■ Assignment ■
All lines holding the word "header" are to be copied from the records beneath.

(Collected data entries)
[Start of Attachment]

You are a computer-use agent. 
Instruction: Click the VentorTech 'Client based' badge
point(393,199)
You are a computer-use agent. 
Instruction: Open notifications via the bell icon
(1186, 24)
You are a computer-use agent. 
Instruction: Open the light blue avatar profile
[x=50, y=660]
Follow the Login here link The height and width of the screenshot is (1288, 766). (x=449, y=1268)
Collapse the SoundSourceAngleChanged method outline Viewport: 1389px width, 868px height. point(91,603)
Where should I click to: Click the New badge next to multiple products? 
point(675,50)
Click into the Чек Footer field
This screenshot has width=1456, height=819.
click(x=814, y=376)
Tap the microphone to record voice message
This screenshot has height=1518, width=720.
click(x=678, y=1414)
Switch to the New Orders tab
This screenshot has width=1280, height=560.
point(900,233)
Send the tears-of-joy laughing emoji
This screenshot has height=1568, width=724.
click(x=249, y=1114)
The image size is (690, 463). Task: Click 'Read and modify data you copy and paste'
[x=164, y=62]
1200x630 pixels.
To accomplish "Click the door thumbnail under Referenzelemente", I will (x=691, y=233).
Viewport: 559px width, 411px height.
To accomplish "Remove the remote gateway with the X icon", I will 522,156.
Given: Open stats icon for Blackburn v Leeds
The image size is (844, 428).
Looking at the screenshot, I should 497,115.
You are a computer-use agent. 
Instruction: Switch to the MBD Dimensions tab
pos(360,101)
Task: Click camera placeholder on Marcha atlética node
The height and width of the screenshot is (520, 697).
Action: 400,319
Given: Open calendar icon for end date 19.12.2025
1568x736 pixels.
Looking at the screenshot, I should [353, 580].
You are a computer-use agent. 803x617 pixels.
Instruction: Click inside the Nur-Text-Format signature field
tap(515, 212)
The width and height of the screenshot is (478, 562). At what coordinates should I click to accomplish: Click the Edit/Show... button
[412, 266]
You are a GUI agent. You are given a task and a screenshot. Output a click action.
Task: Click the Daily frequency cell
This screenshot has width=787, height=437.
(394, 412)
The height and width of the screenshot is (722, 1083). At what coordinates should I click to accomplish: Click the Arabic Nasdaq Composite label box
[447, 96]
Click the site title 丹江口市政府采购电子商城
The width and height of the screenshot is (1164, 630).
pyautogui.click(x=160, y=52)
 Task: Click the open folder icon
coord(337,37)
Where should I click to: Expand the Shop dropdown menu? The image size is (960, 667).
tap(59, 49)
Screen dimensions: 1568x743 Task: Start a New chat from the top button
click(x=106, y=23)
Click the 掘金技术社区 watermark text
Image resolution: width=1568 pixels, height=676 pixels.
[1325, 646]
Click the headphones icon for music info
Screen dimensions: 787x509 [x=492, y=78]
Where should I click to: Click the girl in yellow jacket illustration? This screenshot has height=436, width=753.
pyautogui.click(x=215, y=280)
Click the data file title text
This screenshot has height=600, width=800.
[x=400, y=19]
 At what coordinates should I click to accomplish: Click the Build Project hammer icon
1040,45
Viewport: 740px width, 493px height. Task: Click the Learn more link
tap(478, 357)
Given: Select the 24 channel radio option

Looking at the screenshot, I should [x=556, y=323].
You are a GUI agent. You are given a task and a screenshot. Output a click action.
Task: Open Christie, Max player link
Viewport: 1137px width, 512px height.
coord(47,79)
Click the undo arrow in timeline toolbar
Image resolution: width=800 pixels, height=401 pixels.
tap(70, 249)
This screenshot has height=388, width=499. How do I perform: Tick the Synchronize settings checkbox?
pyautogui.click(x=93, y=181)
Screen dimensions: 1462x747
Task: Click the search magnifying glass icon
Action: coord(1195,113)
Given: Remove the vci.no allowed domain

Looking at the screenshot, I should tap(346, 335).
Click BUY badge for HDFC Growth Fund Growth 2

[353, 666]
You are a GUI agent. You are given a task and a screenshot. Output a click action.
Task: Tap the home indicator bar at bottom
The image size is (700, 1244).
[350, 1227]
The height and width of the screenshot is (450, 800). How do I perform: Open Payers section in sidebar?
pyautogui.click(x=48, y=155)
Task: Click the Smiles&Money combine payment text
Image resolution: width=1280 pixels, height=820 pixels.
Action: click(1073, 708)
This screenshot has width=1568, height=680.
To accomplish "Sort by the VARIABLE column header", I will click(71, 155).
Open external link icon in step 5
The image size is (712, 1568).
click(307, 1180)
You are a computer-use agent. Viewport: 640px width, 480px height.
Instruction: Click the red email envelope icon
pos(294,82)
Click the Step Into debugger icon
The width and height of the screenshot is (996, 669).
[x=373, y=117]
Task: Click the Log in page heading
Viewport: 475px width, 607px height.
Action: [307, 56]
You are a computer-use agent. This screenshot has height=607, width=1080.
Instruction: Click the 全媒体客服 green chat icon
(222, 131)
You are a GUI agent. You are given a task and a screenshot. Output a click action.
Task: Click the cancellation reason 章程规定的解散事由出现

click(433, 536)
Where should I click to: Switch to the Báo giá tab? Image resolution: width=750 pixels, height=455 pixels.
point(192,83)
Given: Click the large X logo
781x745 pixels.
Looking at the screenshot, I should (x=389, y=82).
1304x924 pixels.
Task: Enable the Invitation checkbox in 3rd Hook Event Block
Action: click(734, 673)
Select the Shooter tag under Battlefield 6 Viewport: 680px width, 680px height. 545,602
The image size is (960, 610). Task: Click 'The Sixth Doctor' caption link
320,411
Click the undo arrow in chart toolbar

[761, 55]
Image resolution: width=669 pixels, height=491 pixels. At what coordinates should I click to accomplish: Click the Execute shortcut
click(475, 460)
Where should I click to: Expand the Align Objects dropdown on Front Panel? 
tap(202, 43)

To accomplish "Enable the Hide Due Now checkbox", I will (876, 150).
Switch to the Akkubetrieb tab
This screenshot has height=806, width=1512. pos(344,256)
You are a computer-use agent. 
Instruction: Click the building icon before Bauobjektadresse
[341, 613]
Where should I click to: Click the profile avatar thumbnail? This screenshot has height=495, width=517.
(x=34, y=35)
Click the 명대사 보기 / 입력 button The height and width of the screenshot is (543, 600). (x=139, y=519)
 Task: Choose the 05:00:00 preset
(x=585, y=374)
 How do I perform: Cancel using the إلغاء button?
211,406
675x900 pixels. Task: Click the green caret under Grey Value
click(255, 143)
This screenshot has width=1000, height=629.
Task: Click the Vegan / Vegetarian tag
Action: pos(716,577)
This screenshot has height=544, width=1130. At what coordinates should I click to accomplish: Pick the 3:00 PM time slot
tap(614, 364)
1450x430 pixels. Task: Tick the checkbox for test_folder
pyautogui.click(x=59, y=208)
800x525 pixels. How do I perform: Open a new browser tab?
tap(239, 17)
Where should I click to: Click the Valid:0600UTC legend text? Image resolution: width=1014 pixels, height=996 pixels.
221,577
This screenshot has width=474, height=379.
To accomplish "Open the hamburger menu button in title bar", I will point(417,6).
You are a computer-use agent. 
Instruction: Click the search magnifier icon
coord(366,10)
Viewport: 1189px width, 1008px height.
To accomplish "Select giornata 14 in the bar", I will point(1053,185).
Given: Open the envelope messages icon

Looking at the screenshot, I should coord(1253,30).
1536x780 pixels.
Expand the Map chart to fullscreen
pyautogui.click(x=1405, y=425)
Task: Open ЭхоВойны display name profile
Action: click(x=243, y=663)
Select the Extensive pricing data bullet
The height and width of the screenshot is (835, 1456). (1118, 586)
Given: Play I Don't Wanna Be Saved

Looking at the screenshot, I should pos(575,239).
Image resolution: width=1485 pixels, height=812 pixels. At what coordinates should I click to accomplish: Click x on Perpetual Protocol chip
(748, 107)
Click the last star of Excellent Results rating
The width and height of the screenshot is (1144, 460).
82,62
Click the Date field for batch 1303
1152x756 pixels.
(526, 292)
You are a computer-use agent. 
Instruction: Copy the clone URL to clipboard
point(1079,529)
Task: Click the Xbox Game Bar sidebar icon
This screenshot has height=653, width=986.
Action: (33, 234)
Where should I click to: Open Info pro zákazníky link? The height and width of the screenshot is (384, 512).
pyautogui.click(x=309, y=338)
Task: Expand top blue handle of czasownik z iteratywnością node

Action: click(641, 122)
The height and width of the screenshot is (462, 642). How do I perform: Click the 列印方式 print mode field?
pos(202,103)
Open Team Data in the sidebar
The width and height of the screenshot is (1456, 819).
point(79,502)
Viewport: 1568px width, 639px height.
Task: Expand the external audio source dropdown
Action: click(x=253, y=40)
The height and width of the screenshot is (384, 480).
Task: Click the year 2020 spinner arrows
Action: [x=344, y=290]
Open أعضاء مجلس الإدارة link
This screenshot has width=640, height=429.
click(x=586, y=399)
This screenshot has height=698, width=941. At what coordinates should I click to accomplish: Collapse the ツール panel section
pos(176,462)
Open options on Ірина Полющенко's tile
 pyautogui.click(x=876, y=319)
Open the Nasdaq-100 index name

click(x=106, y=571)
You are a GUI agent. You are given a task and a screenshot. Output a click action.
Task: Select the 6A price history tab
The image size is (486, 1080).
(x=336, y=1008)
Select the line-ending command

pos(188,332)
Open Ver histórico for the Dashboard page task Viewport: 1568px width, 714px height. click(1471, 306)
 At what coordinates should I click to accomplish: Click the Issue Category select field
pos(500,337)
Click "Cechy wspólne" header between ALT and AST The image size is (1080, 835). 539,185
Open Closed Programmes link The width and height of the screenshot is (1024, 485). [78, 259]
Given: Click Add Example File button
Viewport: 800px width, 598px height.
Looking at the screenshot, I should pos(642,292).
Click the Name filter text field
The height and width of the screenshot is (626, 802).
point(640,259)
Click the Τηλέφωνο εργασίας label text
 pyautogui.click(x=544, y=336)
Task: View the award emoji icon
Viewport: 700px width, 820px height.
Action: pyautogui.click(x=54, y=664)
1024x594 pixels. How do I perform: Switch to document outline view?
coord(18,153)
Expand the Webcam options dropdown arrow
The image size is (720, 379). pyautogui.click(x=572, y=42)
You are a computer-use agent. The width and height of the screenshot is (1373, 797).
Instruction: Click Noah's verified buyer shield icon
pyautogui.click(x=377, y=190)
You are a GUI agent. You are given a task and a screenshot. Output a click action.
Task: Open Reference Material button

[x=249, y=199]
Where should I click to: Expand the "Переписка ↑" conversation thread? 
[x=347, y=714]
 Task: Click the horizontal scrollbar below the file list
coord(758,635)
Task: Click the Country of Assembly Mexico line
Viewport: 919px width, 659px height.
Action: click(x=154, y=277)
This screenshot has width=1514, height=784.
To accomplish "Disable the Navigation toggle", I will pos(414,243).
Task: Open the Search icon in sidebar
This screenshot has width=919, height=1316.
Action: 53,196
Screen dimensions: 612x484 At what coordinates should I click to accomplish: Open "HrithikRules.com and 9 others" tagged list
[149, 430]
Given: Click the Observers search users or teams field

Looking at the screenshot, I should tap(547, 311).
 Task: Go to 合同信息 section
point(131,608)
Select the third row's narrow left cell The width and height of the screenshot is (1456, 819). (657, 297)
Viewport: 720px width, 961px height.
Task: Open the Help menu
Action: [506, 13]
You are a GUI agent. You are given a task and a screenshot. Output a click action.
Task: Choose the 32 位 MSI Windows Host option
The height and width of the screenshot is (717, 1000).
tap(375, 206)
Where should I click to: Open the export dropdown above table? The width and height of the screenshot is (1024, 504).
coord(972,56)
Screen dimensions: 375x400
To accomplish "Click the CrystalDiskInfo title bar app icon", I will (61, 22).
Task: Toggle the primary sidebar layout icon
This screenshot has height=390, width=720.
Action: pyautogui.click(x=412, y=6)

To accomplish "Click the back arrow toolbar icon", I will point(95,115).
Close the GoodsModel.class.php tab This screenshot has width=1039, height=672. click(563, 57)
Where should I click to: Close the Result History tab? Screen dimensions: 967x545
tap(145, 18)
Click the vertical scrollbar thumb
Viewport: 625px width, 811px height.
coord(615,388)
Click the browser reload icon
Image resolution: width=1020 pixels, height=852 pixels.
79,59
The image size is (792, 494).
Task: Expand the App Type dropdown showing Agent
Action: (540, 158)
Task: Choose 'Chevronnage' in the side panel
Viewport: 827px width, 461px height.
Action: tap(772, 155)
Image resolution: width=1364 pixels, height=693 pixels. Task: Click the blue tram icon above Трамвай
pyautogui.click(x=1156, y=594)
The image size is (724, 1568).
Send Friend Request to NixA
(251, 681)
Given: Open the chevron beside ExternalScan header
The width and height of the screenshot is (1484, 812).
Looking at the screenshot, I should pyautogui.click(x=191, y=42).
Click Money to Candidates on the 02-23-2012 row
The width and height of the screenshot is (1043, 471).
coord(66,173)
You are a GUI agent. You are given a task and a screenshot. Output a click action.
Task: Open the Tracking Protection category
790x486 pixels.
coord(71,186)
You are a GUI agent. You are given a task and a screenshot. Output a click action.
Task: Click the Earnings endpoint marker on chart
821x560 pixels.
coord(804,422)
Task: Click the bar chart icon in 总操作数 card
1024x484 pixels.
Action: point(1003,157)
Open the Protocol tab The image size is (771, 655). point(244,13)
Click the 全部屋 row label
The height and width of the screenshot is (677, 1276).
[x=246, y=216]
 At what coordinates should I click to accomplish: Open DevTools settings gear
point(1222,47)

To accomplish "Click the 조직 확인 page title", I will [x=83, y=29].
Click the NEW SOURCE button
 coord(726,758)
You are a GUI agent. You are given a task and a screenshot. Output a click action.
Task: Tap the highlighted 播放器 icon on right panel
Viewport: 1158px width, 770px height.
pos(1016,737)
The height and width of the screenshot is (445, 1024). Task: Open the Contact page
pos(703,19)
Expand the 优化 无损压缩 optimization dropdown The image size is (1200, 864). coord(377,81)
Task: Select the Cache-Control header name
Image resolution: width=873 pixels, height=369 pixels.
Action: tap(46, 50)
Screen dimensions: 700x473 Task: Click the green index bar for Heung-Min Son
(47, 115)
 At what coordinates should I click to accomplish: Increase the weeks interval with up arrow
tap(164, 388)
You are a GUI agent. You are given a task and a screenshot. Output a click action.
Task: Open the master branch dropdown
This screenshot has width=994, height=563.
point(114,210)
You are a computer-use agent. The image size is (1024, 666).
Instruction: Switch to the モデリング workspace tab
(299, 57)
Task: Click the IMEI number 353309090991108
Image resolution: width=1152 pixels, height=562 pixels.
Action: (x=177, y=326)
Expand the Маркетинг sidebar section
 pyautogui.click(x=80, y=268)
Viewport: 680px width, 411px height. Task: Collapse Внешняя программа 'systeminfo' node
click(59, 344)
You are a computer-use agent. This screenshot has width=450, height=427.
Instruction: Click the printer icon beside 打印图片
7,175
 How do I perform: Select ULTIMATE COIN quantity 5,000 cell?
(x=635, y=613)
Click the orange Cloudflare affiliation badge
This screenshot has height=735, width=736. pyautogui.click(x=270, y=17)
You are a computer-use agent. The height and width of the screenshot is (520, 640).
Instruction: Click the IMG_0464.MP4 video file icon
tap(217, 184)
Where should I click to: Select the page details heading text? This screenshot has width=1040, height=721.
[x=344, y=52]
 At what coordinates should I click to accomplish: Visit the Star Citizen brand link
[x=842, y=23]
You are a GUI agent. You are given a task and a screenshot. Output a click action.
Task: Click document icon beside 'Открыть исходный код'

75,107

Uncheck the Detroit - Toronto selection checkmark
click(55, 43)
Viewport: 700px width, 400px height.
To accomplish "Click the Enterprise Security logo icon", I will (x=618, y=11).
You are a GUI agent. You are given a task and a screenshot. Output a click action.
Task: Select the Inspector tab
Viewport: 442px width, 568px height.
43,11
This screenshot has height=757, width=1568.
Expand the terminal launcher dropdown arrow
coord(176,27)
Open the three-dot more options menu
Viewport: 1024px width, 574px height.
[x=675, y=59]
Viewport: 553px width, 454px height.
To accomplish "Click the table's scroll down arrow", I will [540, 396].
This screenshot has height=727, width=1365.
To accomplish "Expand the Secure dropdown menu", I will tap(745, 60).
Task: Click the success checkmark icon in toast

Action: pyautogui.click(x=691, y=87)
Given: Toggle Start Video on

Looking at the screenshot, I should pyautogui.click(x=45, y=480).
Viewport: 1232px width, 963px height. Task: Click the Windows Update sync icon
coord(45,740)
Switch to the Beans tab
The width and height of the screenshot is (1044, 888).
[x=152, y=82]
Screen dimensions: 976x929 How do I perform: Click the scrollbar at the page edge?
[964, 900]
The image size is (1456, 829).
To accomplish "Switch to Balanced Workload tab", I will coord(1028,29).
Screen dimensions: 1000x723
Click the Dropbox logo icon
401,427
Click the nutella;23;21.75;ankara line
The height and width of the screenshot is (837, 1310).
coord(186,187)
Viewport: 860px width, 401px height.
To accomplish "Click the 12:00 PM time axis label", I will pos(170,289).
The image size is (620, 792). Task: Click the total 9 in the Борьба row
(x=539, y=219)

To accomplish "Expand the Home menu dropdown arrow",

[End of Attachment]

■ Solution for this exercise ■
To accomplish "Sort by the VARIABLE column header", I will click(71, 155).
Click "Cechy wspólne" header between ALT and AST The image size is (1080, 835). 539,185
Given: Open the chevron beside ExternalScan header
Task: Select the Cache-Control header name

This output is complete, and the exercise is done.